=== Data supplied ===

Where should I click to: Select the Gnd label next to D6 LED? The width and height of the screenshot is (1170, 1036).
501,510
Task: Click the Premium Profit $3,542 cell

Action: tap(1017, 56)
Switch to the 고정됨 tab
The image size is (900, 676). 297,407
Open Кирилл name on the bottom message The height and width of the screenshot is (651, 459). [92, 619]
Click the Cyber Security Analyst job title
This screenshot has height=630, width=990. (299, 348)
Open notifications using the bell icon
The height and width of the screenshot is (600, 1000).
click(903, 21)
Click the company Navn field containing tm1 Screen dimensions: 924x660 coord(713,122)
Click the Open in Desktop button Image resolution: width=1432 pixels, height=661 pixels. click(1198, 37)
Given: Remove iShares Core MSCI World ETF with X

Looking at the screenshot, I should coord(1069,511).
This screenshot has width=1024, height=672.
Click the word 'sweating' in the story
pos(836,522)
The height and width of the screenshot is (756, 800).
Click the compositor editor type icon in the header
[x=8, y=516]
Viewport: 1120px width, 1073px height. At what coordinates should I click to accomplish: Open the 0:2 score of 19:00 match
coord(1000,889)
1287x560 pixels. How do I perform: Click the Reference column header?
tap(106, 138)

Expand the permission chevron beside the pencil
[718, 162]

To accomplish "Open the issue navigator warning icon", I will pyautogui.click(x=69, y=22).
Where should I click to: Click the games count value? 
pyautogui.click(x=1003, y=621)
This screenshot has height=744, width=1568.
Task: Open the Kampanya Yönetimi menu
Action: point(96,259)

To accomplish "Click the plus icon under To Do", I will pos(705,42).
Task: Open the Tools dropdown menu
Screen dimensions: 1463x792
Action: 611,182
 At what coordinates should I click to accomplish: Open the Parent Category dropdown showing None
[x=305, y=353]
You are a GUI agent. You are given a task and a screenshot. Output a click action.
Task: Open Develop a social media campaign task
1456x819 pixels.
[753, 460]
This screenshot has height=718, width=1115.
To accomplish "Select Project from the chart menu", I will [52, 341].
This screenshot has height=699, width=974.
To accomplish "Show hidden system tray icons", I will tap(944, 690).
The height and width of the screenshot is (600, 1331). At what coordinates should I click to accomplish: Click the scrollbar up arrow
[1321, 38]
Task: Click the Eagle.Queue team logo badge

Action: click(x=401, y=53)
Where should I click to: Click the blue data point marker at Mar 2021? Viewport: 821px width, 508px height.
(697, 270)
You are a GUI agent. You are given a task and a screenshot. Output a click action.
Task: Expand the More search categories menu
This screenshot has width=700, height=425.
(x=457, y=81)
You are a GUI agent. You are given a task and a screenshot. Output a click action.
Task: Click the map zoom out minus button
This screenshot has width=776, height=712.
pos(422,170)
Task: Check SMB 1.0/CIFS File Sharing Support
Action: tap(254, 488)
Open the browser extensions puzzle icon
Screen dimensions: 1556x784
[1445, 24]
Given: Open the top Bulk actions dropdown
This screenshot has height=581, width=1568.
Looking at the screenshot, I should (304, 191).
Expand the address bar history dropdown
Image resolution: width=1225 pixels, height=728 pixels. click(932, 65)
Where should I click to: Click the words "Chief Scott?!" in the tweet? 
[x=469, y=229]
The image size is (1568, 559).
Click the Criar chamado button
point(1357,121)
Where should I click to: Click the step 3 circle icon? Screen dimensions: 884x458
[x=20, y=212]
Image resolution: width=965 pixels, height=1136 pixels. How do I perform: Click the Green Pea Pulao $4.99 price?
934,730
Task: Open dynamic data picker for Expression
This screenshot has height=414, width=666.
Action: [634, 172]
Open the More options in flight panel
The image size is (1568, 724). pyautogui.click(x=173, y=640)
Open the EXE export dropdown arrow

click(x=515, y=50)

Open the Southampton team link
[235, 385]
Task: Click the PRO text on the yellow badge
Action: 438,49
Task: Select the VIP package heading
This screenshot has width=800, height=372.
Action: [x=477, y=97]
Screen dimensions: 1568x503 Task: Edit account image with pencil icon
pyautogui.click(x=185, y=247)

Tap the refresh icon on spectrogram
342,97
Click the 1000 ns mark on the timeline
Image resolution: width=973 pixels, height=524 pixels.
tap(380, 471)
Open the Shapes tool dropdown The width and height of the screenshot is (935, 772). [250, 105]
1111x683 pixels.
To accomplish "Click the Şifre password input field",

===

• [Your assignment]
What is needed is an exact copy of the lines from the one containing "Task: Select the VIP package heading" through the final line of the data, both included, and nothing more.

• [Response to this task]
Task: Select the VIP package heading
This screenshot has width=800, height=372.
Action: [x=477, y=97]
Screen dimensions: 1568x503 Task: Edit account image with pencil icon
pyautogui.click(x=185, y=247)

Tap the refresh icon on spectrogram
342,97
Click the 1000 ns mark on the timeline
Image resolution: width=973 pixels, height=524 pixels.
tap(380, 471)
Open the Shapes tool dropdown The width and height of the screenshot is (935, 772). [250, 105]
1111x683 pixels.
To accomplish "Click the Şifre password input field",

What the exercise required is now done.